The people doing this work together include physicists, astronomers and computer scientists. They are awed and inspired by what Hubble shows us. They are excited and humbled by the prospect of using advanced technology to recreate celestial objects in the laboratory. They want to discover how the universe works at the smallest and largest scales, and believe that the quest for such basic information is essential to society.

Today you will learn

  • What is Newton's 3rd Law?
  • Where does the energy come from that is "pushing" the Eagle Nebula?
  • Which direction is the energy pushing the nebula?
  • What are two ways that scientists can study what goes on in the Eagle nebula?
  • What can the study of the Eagle Nebula tell us about our own Solar system?
  • Career Paths

Goal

The goal of today's presentation is to see how scientists can use many different tools to explore mysteries in the universe, and perhaps to find hints about our own solar system's origins.



Speaker Bios


Bruce Remmington

Currently the Group Leader for Hydrodynamics, Inertial Confinement Fusion (ICF) Program, LLNL: Initiate, lead, and manage experiments in hydrodynamics related to high energy density physics, solid state physics at extreme pressures and strain rates, evolution to turbulence, and astrophysics.



Dr.
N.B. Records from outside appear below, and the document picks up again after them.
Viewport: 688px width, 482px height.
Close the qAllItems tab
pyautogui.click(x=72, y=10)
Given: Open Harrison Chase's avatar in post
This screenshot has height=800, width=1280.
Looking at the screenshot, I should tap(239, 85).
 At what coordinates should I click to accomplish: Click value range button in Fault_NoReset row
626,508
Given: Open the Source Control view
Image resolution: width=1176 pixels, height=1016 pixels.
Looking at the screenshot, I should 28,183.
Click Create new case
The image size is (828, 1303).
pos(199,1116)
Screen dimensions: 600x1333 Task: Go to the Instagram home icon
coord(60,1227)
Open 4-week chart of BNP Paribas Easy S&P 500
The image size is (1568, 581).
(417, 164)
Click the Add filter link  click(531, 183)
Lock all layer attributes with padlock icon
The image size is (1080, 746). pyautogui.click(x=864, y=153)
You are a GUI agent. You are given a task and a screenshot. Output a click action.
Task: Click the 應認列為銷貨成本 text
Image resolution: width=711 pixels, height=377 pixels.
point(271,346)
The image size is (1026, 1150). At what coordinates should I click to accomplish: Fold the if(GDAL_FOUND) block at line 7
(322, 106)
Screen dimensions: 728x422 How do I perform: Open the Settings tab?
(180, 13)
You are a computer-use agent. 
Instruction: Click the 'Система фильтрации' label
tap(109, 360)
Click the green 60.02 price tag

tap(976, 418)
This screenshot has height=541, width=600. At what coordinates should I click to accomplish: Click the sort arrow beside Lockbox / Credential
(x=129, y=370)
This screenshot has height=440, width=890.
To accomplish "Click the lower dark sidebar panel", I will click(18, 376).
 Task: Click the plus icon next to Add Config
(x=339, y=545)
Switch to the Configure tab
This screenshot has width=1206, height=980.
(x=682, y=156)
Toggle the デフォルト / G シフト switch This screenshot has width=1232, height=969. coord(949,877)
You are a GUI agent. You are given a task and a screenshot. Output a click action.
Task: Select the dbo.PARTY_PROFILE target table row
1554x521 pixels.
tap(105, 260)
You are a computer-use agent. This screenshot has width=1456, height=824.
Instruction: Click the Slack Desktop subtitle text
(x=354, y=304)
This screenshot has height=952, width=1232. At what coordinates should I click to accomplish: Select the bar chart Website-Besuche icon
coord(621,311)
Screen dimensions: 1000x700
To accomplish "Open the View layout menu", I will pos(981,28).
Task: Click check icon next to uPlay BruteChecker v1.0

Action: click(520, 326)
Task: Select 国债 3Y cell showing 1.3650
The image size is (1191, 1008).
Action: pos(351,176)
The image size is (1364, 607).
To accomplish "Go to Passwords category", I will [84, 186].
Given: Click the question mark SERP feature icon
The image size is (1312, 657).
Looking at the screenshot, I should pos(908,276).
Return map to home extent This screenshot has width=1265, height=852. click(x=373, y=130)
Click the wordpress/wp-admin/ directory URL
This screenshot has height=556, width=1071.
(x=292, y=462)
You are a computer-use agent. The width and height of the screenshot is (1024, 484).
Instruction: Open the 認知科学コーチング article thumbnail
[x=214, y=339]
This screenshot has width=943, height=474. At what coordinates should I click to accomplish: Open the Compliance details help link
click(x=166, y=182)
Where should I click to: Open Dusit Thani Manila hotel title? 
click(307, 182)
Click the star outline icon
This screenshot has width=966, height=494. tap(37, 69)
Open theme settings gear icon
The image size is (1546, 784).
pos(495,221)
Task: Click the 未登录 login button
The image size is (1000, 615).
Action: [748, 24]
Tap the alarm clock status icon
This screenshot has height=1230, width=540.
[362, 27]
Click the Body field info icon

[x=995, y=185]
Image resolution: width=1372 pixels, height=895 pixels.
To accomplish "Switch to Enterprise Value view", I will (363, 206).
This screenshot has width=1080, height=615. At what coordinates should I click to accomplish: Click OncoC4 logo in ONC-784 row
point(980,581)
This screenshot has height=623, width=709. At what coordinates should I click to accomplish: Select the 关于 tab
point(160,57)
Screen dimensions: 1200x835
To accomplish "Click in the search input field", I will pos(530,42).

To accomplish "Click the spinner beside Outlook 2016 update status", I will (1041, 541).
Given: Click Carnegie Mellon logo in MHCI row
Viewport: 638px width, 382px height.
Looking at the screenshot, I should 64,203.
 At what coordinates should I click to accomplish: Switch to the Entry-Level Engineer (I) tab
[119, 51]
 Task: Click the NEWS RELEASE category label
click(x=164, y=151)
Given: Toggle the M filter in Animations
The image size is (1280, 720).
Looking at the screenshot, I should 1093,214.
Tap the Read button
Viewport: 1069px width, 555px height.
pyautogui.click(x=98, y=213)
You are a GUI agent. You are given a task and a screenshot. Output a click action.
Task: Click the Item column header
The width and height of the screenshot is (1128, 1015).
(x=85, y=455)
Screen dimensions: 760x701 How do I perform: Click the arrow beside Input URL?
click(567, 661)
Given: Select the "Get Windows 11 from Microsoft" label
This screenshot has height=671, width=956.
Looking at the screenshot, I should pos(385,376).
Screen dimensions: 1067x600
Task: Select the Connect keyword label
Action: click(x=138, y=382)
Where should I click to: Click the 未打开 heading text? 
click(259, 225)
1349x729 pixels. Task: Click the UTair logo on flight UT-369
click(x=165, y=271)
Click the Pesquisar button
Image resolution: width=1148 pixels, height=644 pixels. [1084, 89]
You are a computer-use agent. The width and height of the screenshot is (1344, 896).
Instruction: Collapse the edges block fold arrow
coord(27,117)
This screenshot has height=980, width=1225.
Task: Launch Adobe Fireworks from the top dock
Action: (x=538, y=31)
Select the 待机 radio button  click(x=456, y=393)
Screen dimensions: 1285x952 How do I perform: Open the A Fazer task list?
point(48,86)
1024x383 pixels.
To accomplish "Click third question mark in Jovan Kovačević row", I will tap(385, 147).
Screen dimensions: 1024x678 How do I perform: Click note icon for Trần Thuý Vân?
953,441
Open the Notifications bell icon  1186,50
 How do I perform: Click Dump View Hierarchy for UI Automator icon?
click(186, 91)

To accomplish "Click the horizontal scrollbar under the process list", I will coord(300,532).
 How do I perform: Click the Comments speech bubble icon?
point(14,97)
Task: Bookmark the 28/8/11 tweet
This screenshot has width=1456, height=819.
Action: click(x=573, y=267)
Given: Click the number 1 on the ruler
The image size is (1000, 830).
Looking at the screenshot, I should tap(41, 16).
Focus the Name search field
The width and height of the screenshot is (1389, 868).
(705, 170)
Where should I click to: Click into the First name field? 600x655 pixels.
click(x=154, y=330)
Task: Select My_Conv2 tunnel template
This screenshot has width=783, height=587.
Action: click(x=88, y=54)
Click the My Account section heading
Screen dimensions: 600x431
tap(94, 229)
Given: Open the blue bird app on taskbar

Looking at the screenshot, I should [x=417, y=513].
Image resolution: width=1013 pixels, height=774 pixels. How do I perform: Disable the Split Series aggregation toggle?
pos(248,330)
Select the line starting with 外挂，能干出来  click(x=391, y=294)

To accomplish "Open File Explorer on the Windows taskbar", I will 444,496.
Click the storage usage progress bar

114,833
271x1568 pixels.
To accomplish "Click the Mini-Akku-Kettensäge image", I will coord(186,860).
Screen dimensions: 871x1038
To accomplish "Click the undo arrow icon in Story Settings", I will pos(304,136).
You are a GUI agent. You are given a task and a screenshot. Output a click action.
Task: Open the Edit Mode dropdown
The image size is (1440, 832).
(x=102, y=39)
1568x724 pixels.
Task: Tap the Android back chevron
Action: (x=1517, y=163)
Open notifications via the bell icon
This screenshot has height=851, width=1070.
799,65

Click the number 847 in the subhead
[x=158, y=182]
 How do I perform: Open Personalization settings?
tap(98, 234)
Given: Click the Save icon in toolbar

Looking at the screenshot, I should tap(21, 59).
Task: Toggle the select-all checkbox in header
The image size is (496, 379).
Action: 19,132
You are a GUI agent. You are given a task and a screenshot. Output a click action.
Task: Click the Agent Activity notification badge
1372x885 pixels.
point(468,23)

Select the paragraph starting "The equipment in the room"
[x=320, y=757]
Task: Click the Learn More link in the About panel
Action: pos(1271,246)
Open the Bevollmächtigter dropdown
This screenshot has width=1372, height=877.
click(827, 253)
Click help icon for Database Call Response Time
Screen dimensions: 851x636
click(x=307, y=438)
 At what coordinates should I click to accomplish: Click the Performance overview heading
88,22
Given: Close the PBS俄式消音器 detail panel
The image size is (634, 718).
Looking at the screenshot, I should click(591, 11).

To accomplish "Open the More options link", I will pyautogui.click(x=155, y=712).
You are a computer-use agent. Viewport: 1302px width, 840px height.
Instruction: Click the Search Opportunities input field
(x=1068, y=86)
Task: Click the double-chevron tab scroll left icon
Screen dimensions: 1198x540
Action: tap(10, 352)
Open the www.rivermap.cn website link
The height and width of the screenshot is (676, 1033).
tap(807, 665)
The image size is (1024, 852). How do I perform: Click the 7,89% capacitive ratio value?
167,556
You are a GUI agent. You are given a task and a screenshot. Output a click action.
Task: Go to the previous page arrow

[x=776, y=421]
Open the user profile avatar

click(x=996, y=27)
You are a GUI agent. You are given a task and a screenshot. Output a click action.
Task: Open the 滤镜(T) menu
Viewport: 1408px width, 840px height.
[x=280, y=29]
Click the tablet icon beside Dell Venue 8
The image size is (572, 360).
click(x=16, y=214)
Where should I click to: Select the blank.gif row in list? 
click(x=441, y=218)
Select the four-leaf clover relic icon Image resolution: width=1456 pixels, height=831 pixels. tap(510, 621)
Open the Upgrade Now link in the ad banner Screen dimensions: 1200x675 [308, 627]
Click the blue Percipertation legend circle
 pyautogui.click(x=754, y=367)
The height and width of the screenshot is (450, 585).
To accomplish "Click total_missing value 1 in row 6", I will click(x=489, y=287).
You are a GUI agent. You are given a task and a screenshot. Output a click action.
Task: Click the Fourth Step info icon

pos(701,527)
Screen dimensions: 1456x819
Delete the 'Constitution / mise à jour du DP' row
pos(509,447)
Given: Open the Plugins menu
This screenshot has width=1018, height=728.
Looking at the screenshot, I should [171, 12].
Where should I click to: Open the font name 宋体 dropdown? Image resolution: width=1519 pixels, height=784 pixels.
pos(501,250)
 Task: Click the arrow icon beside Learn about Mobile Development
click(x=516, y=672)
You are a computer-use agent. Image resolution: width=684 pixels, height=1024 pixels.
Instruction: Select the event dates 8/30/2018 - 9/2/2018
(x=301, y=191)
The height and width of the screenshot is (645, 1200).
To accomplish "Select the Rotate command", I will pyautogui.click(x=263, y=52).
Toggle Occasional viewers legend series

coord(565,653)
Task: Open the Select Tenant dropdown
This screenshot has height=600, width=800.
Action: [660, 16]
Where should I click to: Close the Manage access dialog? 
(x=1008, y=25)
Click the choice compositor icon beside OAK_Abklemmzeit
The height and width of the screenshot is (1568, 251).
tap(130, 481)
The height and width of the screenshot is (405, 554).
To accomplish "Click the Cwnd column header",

Jave Kane

Jave Kane received the B.Sc. and M.Sc degrees in computing science from Simon Fraser University, and a Ph.D. in physics from the University of Arizona. Presently, he is a staff scientist in the Physics and Advance Technologies Directorate at Lawrence Livermore National Laboratory. He is currently working on the design of laser experiments to detect melt transitions in shocked samples, and is also working on the hydrodynamics of the Eagle Nebula. His previous research includes theory related to network design, and the development of laser experiments to study hydrodynamics relevant to supernova.



Dr. Sarah Palmer

Sarah Palmer is teacher Environmental Science and Technology for the Tri-Valley ROP (Regional Occupational Programs) at Foothill and Livermore High Schools. Dr. Sarah Palmer is currently teaching Environmental Science and Technology for the Tri-Valley ROP (Regional Occupational Programs) at Foothill and Livermore High Schools.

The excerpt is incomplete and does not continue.